» **Data records**:
---
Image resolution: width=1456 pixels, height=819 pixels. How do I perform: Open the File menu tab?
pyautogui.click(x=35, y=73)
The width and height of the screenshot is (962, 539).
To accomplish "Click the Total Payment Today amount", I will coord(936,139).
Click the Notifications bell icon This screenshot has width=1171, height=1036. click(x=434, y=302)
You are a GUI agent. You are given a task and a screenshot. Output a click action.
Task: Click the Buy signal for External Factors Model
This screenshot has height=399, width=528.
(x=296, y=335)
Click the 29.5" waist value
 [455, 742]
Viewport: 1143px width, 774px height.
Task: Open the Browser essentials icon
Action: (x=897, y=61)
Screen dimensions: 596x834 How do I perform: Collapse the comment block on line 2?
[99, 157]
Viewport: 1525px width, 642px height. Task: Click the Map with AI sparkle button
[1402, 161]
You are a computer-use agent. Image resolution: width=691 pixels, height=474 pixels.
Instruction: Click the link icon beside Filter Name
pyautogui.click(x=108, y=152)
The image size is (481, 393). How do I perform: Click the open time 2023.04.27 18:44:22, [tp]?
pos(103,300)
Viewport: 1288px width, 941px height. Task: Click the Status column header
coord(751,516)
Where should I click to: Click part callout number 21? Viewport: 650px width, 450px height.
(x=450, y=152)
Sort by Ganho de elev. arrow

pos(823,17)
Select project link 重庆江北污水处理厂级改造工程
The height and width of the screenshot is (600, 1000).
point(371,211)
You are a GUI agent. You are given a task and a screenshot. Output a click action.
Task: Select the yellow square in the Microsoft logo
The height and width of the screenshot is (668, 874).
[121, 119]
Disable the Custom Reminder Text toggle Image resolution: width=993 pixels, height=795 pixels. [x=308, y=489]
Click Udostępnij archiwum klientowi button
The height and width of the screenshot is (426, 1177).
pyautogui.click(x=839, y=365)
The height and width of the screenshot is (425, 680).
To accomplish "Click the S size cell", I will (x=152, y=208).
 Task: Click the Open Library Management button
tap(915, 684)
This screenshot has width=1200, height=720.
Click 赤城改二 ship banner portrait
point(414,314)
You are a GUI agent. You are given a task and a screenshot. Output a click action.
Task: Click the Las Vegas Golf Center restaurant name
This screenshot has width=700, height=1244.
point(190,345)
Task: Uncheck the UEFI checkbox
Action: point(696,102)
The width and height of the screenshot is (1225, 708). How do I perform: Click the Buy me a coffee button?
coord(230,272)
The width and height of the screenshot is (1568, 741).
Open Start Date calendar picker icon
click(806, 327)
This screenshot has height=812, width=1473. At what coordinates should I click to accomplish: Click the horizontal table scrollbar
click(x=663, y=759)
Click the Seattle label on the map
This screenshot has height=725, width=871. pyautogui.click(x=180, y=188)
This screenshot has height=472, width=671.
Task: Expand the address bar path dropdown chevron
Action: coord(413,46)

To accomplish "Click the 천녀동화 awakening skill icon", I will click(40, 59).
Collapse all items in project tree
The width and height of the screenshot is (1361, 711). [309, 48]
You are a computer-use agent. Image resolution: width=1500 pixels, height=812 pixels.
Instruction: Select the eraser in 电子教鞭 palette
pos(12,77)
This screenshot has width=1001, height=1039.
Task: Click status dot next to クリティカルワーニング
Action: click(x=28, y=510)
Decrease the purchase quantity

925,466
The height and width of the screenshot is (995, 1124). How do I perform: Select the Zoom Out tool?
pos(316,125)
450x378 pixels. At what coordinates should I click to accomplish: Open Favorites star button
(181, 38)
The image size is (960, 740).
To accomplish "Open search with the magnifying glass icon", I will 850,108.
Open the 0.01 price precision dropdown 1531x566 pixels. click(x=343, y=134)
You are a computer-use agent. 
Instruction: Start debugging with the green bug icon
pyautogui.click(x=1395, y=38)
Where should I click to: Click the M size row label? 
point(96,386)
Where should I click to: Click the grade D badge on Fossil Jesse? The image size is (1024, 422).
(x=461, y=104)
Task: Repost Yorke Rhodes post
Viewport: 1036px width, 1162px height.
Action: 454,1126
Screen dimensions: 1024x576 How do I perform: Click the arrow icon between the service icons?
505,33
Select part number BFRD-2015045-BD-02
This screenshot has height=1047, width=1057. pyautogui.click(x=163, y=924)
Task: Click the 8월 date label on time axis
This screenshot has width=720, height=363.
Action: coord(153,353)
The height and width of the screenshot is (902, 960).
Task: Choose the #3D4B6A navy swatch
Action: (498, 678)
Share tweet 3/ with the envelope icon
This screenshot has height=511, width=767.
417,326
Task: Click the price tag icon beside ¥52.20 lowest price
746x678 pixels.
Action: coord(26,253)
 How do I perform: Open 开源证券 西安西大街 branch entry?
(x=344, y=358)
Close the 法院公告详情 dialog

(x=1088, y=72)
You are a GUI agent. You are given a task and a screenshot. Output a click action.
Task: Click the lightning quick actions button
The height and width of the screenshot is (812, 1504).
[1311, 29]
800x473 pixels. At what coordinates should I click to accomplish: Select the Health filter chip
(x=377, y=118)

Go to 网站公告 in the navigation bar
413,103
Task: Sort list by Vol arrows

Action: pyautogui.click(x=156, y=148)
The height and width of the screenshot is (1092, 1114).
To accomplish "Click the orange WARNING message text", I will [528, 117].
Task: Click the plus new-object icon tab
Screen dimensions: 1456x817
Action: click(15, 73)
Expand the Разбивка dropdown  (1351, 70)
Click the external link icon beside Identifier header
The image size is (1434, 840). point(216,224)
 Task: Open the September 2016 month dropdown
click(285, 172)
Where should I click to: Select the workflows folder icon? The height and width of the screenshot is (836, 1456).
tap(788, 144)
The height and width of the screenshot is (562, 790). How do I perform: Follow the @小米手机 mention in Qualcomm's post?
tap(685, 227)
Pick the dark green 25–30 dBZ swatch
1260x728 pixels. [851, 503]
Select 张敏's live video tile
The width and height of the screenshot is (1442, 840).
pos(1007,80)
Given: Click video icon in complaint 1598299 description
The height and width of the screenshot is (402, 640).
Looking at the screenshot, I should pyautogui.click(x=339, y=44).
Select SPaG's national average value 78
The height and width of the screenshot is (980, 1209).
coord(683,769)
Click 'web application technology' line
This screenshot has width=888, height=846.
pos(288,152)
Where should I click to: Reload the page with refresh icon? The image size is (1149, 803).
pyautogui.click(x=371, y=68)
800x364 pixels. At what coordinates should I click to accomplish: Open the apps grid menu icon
---
» **Task**: Retype each of the preceding records exactly as printed.

» **Answer to this exercise**:
Image resolution: width=1456 pixels, height=819 pixels. How do I perform: Open the File menu tab?
pyautogui.click(x=35, y=73)
The width and height of the screenshot is (962, 539).
To accomplish "Click the Total Payment Today amount", I will coord(936,139).
Click the Notifications bell icon This screenshot has width=1171, height=1036. click(x=434, y=302)
You are a GUI agent. You are given a task and a screenshot. Output a click action.
Task: Click the Buy signal for External Factors Model
This screenshot has height=399, width=528.
(x=296, y=335)
Click the 29.5" waist value
 [455, 742]
Viewport: 1143px width, 774px height.
Task: Open the Browser essentials icon
Action: (x=897, y=61)
Screen dimensions: 596x834 How do I perform: Collapse the comment block on line 2?
[99, 157]
Viewport: 1525px width, 642px height. Task: Click the Map with AI sparkle button
[1402, 161]
You are a computer-use agent. Image resolution: width=691 pixels, height=474 pixels.
Instruction: Click the link icon beside Filter Name
pyautogui.click(x=108, y=152)
The image size is (481, 393). How do I perform: Click the open time 2023.04.27 18:44:22, [tp]?
pos(103,300)
Viewport: 1288px width, 941px height. Task: Click the Status column header
coord(751,516)
Where should I click to: Click part callout number 21? Viewport: 650px width, 450px height.
(x=450, y=152)
Sort by Ganho de elev. arrow

pos(823,17)
Select project link 重庆江北污水处理厂级改造工程
The height and width of the screenshot is (600, 1000).
point(371,211)
You are a GUI agent. You are given a task and a screenshot. Output a click action.
Task: Select the yellow square in the Microsoft logo
The height and width of the screenshot is (668, 874).
[121, 119]
Disable the Custom Reminder Text toggle Image resolution: width=993 pixels, height=795 pixels. [x=308, y=489]
Click Udostępnij archiwum klientowi button
The height and width of the screenshot is (426, 1177).
pyautogui.click(x=839, y=365)
The height and width of the screenshot is (425, 680).
To accomplish "Click the S size cell", I will (x=152, y=208).
 Task: Click the Open Library Management button
tap(915, 684)
This screenshot has width=1200, height=720.
Click 赤城改二 ship banner portrait
point(414,314)
You are a GUI agent. You are given a task and a screenshot. Output a click action.
Task: Click the Las Vegas Golf Center restaurant name
This screenshot has width=700, height=1244.
point(190,345)
Task: Uncheck the UEFI checkbox
Action: point(696,102)
The width and height of the screenshot is (1225, 708). How do I perform: Click the Buy me a coffee button?
coord(230,272)
The width and height of the screenshot is (1568, 741).
Open Start Date calendar picker icon
click(806, 327)
This screenshot has height=812, width=1473. At what coordinates should I click to accomplish: Click the horizontal table scrollbar
click(x=663, y=759)
Click the Seattle label on the map
This screenshot has height=725, width=871. pyautogui.click(x=180, y=188)
This screenshot has height=472, width=671.
Task: Expand the address bar path dropdown chevron
Action: coord(413,46)

To accomplish "Click the 천녀동화 awakening skill icon", I will click(40, 59).
Collapse all items in project tree
The width and height of the screenshot is (1361, 711). [309, 48]
You are a computer-use agent. Image resolution: width=1500 pixels, height=812 pixels.
Instruction: Select the eraser in 电子教鞭 palette
pos(12,77)
This screenshot has width=1001, height=1039.
Task: Click status dot next to クリティカルワーニング
Action: click(x=28, y=510)
Decrease the purchase quantity

925,466
The height and width of the screenshot is (995, 1124). How do I perform: Select the Zoom Out tool?
pos(316,125)
450x378 pixels. At what coordinates should I click to accomplish: Open Favorites star button
(181, 38)
The image size is (960, 740).
To accomplish "Open search with the magnifying glass icon", I will 850,108.
Open the 0.01 price precision dropdown 1531x566 pixels. click(x=343, y=134)
You are a computer-use agent. 
Instruction: Start debugging with the green bug icon
pyautogui.click(x=1395, y=38)
Where should I click to: Click the M size row label? 
point(96,386)
Where should I click to: Click the grade D badge on Fossil Jesse? The image size is (1024, 422).
(x=461, y=104)
Task: Repost Yorke Rhodes post
Viewport: 1036px width, 1162px height.
Action: 454,1126
Screen dimensions: 1024x576 How do I perform: Click the arrow icon between the service icons?
505,33
Select part number BFRD-2015045-BD-02
This screenshot has height=1047, width=1057. pyautogui.click(x=163, y=924)
Task: Click the 8월 date label on time axis
This screenshot has width=720, height=363.
Action: coord(153,353)
The height and width of the screenshot is (902, 960).
Task: Choose the #3D4B6A navy swatch
Action: (498, 678)
Share tweet 3/ with the envelope icon
This screenshot has height=511, width=767.
417,326
Task: Click the price tag icon beside ¥52.20 lowest price
746x678 pixels.
Action: coord(26,253)
 How do I perform: Open 开源证券 西安西大街 branch entry?
(x=344, y=358)
Close the 法院公告详情 dialog

(x=1088, y=72)
You are a GUI agent. You are given a task and a screenshot. Output a click action.
Task: Click the lightning quick actions button
The height and width of the screenshot is (812, 1504).
[1311, 29]
800x473 pixels. At what coordinates should I click to accomplish: Select the Health filter chip
(x=377, y=118)

Go to 网站公告 in the navigation bar
413,103
Task: Sort list by Vol arrows

Action: pyautogui.click(x=156, y=148)
The height and width of the screenshot is (1092, 1114).
To accomplish "Click the orange WARNING message text", I will [528, 117].
Task: Click the plus new-object icon tab
Screen dimensions: 1456x817
Action: click(15, 73)
Expand the Разбивка dropdown  (1351, 70)
Click the external link icon beside Identifier header
The image size is (1434, 840). point(216,224)
 Task: Open the September 2016 month dropdown
click(285, 172)
Where should I click to: Select the workflows folder icon? The height and width of the screenshot is (836, 1456).
tap(788, 144)
The height and width of the screenshot is (562, 790). How do I perform: Follow the @小米手机 mention in Qualcomm's post?
tap(685, 227)
Pick the dark green 25–30 dBZ swatch
1260x728 pixels. [851, 503]
Select 张敏's live video tile
The width and height of the screenshot is (1442, 840).
pos(1007,80)
Given: Click video icon in complaint 1598299 description
The height and width of the screenshot is (402, 640).
Looking at the screenshot, I should pyautogui.click(x=339, y=44).
Select SPaG's national average value 78
The height and width of the screenshot is (980, 1209).
coord(683,769)
Click 'web application technology' line
This screenshot has width=888, height=846.
pos(288,152)
Where should I click to: Reload the page with refresh icon? The image size is (1149, 803).
pyautogui.click(x=371, y=68)
800x364 pixels. At what coordinates should I click to accomplish: Open the apps grid menu icon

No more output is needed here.